Steve Parkes, head of the American Brewers Guild at the University of California at Davis, agrees. “Personally, I wouldn’t think that it would make a difference,” he says. “The nature of the atmosphere in the storage room, cave, or whatever is important in aging Scotch whisky, but not beer. If the tanks or barrels were made of wood, then it could be a factor.”

Parkes recalls one of the “urban beer legends” he knows related to caves. “There’s a story of a guy drilling a well somewhere in Germany and striking beer instead of water,” he laughs. “Since virtually all beer was cellared underground it the past, it could have happened.”

Even though the Katl-Loch Brauerei has caves, former brewmaster Peter Kehl thinks temperature-controlled tank storage is better for the brewery’s lagers. “You can reach a lower temperature than in the caves Low temperatures are the most effective prevention against the rise of bacteria in the beer,” he believes.

The Future of Cave Beer

While there seems to be some evidence that cave aging can create more flavor complexity in some beers, the process may be more trouble than it’s worth for most craft brewers. Suitable caves are not common to most brewing regions, and, until recently, none in North America were still used for aging beer. Underground cellars do exist in older breweries like Miller Brewing in Milwaukee.

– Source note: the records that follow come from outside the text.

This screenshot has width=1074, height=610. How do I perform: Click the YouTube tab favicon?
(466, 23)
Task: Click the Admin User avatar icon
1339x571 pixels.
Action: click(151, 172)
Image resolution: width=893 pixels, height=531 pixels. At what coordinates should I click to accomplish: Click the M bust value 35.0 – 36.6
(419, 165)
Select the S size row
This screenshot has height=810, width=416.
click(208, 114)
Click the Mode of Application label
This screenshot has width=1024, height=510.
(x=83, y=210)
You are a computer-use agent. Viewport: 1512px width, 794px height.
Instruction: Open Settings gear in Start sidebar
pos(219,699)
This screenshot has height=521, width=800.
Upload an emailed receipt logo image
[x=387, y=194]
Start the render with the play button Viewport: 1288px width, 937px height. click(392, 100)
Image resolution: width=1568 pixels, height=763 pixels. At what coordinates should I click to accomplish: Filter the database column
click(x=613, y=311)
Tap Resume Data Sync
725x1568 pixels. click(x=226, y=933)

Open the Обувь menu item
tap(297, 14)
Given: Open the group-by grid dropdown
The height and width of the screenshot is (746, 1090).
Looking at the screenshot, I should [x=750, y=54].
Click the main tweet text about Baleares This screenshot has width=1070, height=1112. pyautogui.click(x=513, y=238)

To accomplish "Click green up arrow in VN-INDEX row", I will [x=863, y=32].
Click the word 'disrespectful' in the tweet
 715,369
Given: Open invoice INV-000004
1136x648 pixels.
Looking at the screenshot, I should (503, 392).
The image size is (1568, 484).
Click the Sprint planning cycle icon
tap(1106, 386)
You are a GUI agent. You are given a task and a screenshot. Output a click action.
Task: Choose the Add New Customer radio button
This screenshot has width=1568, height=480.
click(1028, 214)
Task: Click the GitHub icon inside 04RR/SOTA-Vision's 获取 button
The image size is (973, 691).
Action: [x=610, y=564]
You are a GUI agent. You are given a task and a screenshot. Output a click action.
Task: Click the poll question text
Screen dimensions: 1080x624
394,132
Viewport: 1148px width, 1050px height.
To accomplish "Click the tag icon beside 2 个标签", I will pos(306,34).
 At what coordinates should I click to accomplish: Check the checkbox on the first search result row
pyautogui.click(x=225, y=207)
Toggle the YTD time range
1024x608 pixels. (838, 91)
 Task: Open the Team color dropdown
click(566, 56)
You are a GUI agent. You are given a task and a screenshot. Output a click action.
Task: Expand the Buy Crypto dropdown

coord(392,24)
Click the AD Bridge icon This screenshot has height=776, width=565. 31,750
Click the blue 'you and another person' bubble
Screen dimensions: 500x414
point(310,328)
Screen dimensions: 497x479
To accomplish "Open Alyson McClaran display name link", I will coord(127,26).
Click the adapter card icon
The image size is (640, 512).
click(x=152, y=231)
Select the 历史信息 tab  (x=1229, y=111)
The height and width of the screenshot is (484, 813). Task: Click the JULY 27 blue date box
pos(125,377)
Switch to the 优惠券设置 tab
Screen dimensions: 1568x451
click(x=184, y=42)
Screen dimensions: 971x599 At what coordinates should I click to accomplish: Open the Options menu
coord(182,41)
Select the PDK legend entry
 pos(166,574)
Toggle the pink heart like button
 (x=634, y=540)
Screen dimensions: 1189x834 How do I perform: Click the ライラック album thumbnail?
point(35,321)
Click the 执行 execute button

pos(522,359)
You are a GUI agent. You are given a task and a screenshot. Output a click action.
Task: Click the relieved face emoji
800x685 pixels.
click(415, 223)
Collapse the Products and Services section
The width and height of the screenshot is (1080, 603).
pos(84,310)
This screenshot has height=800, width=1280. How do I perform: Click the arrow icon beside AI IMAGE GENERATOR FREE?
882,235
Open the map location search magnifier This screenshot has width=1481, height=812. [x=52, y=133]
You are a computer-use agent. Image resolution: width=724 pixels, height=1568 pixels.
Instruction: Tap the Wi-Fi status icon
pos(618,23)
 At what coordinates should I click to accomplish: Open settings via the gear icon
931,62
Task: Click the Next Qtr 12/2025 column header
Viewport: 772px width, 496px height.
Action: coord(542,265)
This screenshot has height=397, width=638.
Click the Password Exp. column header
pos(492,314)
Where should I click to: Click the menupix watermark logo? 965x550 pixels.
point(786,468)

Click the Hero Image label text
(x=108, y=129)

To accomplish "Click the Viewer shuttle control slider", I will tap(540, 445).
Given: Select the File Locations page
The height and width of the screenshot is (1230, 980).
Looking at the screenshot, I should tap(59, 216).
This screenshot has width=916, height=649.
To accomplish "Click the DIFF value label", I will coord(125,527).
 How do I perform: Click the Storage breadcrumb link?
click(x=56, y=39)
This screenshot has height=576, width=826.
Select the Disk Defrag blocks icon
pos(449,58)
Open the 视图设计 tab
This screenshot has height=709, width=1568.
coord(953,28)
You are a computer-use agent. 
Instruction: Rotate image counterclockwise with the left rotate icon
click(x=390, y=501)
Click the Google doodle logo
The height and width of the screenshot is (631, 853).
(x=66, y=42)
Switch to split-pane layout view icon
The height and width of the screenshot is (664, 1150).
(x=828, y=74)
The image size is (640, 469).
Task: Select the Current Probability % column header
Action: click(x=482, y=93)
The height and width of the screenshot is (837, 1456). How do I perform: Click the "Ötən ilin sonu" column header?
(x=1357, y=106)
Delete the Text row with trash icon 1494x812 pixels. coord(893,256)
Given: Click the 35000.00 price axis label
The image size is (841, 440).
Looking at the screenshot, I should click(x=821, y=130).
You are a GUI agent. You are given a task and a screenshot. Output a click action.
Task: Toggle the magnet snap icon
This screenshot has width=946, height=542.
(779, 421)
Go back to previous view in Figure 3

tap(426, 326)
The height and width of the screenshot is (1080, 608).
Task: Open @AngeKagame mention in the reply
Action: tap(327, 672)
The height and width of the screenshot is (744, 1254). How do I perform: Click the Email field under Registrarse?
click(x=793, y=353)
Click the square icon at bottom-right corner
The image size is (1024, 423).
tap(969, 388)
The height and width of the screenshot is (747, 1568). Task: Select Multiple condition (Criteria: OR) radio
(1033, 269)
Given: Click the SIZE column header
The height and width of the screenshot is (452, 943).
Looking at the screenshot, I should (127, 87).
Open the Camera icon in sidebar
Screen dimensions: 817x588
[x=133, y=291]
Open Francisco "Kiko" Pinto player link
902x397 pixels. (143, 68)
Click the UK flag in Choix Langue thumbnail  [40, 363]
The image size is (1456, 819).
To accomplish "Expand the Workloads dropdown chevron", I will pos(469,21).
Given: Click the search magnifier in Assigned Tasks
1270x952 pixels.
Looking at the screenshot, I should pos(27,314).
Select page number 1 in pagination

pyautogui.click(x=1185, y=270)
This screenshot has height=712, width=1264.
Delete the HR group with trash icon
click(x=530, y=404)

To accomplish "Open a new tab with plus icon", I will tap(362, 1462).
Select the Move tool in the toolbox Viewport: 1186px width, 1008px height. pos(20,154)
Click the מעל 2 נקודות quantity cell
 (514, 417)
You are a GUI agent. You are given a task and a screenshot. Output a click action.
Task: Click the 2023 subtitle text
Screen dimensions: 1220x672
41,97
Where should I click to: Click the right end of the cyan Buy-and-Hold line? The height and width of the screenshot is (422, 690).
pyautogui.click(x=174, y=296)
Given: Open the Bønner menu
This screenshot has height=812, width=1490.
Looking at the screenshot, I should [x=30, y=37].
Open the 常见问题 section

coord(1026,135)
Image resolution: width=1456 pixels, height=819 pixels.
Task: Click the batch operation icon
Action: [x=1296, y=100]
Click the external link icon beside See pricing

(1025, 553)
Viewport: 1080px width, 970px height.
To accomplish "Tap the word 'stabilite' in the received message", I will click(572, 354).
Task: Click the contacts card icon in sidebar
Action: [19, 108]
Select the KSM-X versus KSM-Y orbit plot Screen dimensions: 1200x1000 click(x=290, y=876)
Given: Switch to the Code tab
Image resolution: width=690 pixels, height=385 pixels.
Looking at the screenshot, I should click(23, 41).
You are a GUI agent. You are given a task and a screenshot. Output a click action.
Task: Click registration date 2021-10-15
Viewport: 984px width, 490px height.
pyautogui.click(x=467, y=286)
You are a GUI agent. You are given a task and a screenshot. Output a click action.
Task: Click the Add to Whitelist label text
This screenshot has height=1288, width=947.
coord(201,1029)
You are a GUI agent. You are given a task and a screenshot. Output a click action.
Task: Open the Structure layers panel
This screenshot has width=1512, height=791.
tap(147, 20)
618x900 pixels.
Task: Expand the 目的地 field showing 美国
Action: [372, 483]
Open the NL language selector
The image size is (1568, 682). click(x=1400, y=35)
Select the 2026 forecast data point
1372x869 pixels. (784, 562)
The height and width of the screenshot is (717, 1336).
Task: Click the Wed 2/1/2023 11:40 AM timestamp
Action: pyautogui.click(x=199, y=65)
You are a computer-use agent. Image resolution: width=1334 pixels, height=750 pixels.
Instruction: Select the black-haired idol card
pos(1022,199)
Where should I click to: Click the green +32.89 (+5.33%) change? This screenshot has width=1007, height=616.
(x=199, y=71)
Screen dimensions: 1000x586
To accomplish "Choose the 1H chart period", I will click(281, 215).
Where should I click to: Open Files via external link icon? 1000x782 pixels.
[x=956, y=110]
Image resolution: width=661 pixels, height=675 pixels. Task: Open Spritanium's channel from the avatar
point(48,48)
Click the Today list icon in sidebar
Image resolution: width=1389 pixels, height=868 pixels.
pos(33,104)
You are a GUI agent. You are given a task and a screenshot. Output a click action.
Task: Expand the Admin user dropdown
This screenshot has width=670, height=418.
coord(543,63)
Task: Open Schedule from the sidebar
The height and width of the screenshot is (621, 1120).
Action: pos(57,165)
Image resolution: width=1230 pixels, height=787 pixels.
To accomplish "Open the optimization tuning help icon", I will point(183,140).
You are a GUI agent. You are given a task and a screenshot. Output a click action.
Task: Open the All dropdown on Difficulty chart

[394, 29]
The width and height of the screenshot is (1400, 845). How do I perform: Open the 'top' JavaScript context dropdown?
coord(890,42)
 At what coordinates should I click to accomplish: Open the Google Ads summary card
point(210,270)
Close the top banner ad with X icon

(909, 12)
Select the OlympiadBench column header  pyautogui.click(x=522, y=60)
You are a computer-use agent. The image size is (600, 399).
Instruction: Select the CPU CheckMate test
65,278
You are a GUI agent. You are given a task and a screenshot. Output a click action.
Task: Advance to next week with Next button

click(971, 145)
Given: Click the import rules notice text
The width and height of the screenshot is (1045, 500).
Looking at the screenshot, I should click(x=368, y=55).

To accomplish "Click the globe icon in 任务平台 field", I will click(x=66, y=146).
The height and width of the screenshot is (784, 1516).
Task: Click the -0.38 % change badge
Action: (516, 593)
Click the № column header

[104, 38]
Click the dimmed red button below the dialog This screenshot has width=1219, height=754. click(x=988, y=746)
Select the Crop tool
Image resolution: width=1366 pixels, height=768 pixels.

Ironically, what was a once a simple and cheap means of storing and conditioning beer in the Old World might be more difficult and expensive to replicate here, if caves have to be dug in areas with strict land-use laws. Still, breweries located near natural caverns might wish to experiment with specialty beers like strong ales or barley wines that are meant to be laid down.

In Plato’s Parable of the Cave, mankind is seen as cut off from true knowledge, huddled in his grotto, and experiencing enlightenment only when he emerges from the cavern. When it comes to beer, that process might well be reversed―we could learn more by going back inside.


Alan Moen
Alan Moen, the editor of Northwest Brewing News, writes about beer, wine and spirits in Entiat, WA.